Wire transfers and cashier’s checks funded from your account balance (rather than with physical cash at the counter) do not trigger a Currency Transaction Report, because no physical currency changes hands. The $10,000 CTR threshold applies only to cash — coins and paper bills — not to electronic transfers or checks.

Reporting Cash When Crossing U.S. Borders

If you carry more than $10,000 in cash (or other monetary instruments) into or out of the United States, you must report it to U.S. Customs and Border Protection by filing FinCEN Form 105.12U.S. Customs and Border Protection. Money and Other Monetary Instruments You can file electronically through FinCEN’s website or bring a completed paper form to a CBP officer before departing.

The $10,000 threshold applies to the total amount a family or group is carrying collectively — not per person. Failing to report can result in seizure of the entire amount. Under federal policy, the minimum threshold for a cash seizure is generally $5,000, dropping to $1,000 if the person is being criminally prosecuted for related activity.13United States Department of Justice. 9-111.000 – Forfeiture/Seizure Carrying undeclared currency across a border is taken seriously and can lead to both forfeiture and criminal charges.

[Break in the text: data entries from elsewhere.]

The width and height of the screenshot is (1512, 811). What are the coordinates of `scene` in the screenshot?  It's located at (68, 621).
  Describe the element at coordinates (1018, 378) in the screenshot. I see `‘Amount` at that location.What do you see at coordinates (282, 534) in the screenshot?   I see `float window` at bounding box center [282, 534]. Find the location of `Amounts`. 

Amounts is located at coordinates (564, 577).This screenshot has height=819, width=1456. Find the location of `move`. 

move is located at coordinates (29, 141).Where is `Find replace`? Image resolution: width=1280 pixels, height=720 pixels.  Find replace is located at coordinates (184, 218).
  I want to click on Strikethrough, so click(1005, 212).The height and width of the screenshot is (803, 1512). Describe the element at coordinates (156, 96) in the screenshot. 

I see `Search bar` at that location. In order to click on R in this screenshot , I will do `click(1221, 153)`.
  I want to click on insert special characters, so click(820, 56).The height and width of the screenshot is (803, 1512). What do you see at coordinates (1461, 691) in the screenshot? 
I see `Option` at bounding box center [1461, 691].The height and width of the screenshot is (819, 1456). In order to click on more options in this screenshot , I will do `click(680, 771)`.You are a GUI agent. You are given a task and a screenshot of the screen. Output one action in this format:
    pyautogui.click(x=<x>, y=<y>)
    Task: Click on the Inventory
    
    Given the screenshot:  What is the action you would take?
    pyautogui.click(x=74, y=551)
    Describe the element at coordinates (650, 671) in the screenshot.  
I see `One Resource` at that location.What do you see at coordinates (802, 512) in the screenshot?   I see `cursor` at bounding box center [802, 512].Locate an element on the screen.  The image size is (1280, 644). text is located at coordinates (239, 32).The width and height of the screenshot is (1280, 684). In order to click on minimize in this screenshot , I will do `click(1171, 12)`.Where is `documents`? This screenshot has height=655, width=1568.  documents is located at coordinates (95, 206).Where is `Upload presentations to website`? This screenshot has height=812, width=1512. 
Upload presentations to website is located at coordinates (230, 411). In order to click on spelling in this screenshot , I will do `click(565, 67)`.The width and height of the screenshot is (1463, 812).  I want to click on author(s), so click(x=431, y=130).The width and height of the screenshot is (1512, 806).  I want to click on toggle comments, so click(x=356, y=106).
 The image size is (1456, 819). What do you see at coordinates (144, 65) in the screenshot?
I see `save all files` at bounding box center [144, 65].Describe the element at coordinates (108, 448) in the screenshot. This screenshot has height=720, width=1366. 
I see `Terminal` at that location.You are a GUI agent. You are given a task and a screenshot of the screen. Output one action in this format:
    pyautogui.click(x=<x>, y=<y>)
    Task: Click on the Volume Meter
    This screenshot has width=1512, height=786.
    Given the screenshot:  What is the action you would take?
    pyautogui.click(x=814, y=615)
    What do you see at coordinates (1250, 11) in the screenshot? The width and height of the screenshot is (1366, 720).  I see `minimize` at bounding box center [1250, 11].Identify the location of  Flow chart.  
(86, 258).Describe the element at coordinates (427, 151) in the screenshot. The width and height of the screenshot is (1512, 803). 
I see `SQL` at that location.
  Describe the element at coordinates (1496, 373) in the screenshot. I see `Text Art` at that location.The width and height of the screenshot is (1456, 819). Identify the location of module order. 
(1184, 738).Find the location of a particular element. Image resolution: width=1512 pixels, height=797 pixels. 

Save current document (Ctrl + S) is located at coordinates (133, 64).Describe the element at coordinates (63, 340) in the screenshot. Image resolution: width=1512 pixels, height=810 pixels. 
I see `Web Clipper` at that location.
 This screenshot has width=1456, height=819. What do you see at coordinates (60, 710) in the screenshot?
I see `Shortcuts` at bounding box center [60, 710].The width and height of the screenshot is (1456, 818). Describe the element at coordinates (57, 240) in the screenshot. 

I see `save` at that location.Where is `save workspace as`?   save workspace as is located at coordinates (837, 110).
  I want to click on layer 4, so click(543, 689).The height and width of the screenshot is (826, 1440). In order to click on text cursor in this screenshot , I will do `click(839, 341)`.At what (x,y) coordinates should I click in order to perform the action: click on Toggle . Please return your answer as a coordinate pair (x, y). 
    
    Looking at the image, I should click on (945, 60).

When Businesses Must Report Receiving Your Cash

The reporting obligation does not stop at the bank. Any business that receives more than $10,000 in cash — whether in a single transaction or in related transactions — must file IRS Form 8300 within 15 days.14Internal Revenue Service. Form 8300 and Reporting Cash Payments of Over $10,000 This means that if you withdraw $15,000 in cash to buy a used car, both the bank and the car dealer have separate reporting obligations — the bank files a CTR, and the dealer files Form 8300.

Form 8300 applies to any person or entity operating a trade or business, including individuals, corporations, and partnerships. The information is shared with both the IRS and FinCEN. Businesses that are required to e-file at least ten other information returns during the year must also e-file Form 8300. None of this affects your right to make the purchase — it simply means the transaction is documented on both ends.

Gift Tax Considerations for Large Cash Transfers

If you withdraw a large amount of cash to give to someone, federal gift tax rules may apply. For 2026, you can give up to $19,000 per recipient per year without any reporting requirement or tax consequence.15Internal Revenue Service. IRS Releases Tax Inflation Adjustments for Tax Year 2026, Including Amendments from the One, Big, Beautiful Bill If you give more than that to a single person in a calendar year, you must file a gift tax return (IRS Form 709), though you typically will not owe any tax until your lifetime gifts exceed the much higher estate and gift tax exemption. For gifts to a spouse who is not a U.S. citizen, the 2026 annual exclusion is $194,000.

The gift tax filing requirement is separate from the bank’s CTR obligation. A $25,000 cash gift triggers both a Currency Transaction Report at the bank and a gift tax return at tax time.